• [Your assignment]: Here are the records. Write out exactly the lines between the one holding "Open the Help menu" and the one holding "Image resolution: width=884", inclusive.

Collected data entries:
= Beginning of Section =

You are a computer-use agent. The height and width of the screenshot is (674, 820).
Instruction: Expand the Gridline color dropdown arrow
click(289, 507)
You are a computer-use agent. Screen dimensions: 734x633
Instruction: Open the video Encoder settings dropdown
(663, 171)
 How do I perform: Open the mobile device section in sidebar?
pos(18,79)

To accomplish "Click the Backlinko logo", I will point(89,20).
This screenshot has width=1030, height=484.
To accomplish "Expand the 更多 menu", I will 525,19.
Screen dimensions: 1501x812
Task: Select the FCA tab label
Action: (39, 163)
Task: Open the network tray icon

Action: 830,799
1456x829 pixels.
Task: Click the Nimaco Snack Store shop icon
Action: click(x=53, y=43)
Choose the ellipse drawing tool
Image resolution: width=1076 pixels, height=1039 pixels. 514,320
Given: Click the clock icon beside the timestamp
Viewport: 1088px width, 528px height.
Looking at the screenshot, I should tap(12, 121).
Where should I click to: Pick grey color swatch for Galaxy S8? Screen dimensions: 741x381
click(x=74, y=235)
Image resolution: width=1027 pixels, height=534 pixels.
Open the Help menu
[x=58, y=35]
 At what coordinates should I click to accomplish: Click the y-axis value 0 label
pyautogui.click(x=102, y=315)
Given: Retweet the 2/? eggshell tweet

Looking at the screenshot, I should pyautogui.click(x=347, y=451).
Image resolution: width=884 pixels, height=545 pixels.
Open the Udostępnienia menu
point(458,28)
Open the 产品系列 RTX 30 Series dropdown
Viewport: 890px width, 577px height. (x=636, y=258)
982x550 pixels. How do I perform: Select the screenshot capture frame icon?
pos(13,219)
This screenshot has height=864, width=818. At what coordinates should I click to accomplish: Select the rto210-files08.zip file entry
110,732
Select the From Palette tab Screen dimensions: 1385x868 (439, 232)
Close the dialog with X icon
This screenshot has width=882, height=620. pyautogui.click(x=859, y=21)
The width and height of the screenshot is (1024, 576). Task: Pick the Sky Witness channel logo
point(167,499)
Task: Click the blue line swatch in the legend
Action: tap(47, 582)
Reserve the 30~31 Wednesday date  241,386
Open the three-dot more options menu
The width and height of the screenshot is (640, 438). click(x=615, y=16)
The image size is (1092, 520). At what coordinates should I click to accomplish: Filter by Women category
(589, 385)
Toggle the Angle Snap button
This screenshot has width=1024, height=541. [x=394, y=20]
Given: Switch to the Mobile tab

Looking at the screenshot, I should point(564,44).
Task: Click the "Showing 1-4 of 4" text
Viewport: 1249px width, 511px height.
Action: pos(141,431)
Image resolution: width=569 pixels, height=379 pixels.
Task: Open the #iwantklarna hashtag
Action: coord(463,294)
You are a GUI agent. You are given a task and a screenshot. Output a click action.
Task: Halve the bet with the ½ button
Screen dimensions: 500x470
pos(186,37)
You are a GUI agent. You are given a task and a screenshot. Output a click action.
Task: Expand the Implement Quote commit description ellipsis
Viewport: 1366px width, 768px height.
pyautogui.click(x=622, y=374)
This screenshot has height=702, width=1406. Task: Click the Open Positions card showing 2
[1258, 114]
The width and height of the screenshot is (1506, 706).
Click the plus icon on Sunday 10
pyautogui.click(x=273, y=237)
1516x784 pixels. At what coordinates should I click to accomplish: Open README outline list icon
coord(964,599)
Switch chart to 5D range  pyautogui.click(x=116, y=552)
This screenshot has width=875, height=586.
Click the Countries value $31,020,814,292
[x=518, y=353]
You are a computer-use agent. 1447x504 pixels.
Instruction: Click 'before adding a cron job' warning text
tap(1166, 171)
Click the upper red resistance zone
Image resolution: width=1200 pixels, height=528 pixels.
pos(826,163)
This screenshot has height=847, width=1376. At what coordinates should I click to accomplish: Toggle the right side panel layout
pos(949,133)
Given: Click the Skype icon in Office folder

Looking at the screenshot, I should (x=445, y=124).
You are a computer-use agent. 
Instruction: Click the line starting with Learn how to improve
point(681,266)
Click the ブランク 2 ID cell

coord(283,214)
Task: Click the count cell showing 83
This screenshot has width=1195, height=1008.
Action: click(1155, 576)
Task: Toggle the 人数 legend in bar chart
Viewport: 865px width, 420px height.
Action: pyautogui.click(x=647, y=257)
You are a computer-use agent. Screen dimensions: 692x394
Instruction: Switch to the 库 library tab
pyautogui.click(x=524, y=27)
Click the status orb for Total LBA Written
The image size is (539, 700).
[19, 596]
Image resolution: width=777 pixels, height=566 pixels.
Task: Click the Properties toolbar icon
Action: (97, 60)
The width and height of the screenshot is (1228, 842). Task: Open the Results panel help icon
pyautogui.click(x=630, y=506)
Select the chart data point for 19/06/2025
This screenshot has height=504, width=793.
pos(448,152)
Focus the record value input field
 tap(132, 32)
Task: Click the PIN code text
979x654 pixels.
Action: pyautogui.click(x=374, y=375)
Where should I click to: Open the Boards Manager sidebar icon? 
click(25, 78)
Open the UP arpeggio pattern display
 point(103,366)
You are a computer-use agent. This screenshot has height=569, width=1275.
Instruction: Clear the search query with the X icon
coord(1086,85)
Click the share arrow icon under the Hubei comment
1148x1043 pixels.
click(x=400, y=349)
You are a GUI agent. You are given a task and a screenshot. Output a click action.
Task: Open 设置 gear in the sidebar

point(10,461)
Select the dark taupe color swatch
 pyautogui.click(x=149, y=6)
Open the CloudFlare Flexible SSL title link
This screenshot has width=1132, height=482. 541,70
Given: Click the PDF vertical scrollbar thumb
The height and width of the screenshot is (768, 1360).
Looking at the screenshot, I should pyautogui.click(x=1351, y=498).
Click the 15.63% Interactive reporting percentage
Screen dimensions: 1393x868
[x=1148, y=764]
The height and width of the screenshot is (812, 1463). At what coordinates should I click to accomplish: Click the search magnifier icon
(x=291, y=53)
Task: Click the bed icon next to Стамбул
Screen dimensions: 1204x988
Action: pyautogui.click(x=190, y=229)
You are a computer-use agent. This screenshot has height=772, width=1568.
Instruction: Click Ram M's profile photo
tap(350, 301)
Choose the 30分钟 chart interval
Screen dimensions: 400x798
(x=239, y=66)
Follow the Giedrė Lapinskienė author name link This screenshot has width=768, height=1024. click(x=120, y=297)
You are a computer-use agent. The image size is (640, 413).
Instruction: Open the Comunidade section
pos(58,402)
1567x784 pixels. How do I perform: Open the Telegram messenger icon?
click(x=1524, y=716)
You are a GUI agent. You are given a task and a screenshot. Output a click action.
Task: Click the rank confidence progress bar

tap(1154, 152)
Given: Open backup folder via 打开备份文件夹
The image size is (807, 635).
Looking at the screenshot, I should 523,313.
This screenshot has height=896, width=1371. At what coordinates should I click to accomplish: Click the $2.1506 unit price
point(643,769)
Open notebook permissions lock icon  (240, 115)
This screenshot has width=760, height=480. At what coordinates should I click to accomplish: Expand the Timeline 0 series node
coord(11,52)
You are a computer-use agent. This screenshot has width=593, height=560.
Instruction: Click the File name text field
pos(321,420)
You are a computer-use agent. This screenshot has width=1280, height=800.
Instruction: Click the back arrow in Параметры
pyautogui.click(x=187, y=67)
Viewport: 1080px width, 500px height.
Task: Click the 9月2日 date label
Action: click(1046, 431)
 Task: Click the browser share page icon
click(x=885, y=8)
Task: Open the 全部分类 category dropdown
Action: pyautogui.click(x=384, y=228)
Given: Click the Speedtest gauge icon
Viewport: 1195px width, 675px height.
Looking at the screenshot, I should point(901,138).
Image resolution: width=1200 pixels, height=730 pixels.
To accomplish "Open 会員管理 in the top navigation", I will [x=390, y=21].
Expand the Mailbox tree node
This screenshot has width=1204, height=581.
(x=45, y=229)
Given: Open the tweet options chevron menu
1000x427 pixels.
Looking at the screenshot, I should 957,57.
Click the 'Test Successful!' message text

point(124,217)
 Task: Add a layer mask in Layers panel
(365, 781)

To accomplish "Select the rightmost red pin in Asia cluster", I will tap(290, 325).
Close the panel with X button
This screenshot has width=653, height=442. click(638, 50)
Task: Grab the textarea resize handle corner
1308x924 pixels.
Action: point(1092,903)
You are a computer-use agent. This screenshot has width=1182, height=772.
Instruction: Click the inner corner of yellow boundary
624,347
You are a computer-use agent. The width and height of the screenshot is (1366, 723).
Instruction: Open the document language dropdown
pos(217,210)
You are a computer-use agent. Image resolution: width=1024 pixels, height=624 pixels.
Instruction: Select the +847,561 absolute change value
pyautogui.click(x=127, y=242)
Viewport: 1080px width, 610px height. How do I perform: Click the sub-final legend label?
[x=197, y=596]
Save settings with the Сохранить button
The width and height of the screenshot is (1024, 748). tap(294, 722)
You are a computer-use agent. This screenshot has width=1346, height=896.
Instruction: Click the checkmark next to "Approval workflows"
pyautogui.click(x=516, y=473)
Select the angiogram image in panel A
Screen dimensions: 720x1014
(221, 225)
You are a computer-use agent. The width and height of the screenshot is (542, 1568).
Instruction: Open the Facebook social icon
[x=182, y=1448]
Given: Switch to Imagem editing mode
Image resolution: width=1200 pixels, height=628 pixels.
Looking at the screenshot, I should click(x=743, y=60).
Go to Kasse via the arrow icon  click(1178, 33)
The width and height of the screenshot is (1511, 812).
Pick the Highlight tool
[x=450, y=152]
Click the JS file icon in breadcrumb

= End of Section =

• [Result below]:
Open the Help menu
[x=58, y=35]
 At what coordinates should I click to accomplish: Click the y-axis value 0 label
pyautogui.click(x=102, y=315)
Given: Retweet the 2/? eggshell tweet

Looking at the screenshot, I should pyautogui.click(x=347, y=451).
Image resolution: width=884 pixels, height=545 pixels.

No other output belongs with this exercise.